▶ _Texto fuente_
----
La respuesta más honesta es también la más inútil: no se puede. O mejor dicho, no se le lidia. Porque “lidiar” implica juego, intercambio, respuesta. Implica que uno actúa y el otro reacciona. Implica, en el fondo, que hay una lógica. Con Trump, no hay tal cosa. No hay una estrategia que funcione, ni una fórmula que garantice resultados. No hay botón que apretar, ni manual que consultar. Solo hay Trump. Y eso basta para romper cualquier modelo.

La historia reciente está llena de ejemplos. Justin Trudeau intentó la vía de la seducción: elogios, buena voluntad, lenguaje suave. Resultado: aranceles. Gustavo Petro eligió la confrontación abierta: crítica, distancia, ideología. Resultado: aranceles. Sheinbaum, hasta ahora, ha apostado por la prudencia. ¿El resultado? Las mismas amenazas de siempre: revisión del T-MEC, imposiciones unilaterales, retórica hostil. No hay una manera correcta o incorrecta de lidiar con Trump, las acciones de Trump están inconexas con el trato que le dan sus homólogos.

Porque Trump no responde a lo que hace el otro, sino en los mejores casos a su propio pulso del electorado americano y en los peores, a su estado de ánimo. Sus decisiones no siguen patrones de política, sino pulsos de percepción. Son el producto de una lógica emocional que no busca resultados, sino momentos. No consecuencias, sino impacto. No gobernabilidad, sino narrativa.

Trump no gobierna como líder, sino como guionista. Cada decisión está pensada como escena. Cada discurso, como clímax. Cada cumbre, como performance. Lo que busca no es resolver, sino dominar el encuadre. No importa si un arancel daña la economía, si una amenaza desestabiliza una región, si un tuit incendia una alianza. Lo que importa es que la cámara esté encendida.

En una reunión con Volodymyr Zelensky durante su primer mandato, Trump usó la metáfora de tener todas las cartas en su juego con Zelensky. Aunque, como todo en Trump, era una trampa: él no juega cartas con nadie, juega solitario.
----
▶ _Extractos de datos_
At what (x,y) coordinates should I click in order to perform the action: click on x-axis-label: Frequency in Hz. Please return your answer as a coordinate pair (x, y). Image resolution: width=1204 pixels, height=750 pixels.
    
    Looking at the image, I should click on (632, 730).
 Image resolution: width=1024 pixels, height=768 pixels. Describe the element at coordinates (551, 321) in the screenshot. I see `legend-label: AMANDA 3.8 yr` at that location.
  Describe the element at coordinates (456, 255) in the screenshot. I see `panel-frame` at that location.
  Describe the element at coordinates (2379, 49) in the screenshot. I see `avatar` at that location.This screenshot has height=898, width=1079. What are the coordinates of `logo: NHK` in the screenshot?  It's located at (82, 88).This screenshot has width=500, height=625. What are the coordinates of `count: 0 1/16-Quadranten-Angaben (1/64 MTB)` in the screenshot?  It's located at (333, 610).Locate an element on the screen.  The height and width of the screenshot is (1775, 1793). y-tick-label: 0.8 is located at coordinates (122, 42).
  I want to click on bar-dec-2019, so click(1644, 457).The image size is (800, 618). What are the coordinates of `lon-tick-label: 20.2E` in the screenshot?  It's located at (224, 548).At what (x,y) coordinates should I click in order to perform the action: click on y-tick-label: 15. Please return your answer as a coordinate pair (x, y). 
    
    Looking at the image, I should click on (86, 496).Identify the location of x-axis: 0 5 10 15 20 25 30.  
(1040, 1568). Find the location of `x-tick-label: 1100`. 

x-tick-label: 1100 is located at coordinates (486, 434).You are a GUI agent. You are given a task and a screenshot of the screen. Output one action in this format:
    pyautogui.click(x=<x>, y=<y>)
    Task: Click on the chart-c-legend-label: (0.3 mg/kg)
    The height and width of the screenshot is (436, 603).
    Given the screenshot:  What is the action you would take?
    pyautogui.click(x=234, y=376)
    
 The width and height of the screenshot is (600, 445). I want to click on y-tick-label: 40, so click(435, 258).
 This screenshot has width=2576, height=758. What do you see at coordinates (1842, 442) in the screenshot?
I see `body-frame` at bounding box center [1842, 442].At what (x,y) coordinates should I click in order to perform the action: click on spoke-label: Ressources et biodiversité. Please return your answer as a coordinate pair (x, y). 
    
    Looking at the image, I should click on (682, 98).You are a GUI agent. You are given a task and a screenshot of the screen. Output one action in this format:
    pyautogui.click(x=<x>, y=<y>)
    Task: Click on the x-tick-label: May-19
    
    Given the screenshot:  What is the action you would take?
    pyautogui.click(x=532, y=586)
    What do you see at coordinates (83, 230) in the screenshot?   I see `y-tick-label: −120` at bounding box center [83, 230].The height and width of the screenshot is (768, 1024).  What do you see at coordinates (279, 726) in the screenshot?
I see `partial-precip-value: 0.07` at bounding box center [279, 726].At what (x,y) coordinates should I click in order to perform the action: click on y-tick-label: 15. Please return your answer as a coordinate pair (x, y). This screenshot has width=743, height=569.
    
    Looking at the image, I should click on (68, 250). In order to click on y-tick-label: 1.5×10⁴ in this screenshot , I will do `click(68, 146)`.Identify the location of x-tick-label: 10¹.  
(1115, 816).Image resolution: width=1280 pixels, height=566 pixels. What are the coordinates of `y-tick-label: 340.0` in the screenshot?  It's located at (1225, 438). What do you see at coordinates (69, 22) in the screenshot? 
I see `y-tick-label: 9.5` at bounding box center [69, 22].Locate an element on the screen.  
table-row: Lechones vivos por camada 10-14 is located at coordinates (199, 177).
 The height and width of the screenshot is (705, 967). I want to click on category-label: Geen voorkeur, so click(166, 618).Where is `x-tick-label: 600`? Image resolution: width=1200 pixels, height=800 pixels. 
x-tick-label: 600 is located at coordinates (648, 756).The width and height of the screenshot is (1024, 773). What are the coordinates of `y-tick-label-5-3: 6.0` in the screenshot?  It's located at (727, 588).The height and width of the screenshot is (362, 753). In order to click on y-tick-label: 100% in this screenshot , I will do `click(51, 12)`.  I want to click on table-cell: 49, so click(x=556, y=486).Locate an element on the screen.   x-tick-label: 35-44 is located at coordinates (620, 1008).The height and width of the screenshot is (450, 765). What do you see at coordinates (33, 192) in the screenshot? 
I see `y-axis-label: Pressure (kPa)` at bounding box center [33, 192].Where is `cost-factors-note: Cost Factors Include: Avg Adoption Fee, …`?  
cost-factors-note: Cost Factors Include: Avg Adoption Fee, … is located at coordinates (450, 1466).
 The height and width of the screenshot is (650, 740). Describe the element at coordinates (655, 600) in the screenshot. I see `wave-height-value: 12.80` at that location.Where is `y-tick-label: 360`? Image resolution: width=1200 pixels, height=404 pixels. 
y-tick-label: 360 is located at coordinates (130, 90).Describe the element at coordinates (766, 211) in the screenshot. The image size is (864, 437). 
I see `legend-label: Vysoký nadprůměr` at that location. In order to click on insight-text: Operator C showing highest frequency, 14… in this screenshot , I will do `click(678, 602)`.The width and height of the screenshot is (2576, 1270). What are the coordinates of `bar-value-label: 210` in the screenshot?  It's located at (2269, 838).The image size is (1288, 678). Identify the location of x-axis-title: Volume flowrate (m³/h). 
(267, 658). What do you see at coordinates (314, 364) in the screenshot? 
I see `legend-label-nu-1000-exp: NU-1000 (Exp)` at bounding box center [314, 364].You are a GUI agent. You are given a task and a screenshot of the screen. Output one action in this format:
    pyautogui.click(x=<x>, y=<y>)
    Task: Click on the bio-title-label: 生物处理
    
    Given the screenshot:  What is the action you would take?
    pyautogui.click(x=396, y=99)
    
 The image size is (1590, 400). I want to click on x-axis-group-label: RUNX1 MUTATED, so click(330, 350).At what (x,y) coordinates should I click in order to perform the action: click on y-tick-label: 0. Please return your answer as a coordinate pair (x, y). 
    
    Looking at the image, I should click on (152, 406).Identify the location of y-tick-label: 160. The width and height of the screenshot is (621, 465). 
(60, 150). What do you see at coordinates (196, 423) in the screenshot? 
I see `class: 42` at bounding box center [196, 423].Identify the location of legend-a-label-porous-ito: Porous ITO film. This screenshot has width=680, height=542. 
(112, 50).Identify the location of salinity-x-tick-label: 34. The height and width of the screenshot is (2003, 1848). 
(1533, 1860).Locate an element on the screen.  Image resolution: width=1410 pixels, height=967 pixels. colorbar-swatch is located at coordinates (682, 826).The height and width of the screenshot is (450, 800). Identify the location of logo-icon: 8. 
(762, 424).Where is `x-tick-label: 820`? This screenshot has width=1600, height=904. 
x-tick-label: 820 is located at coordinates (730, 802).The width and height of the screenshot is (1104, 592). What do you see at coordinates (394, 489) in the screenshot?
----
Traduzca al inglés esta oración del texto fuente: «Lo que busca no es resolver, sino dominar el encuadre.»

▶ _Solución propuesta_
What he seeks is not to resolve, but to dominate the framing.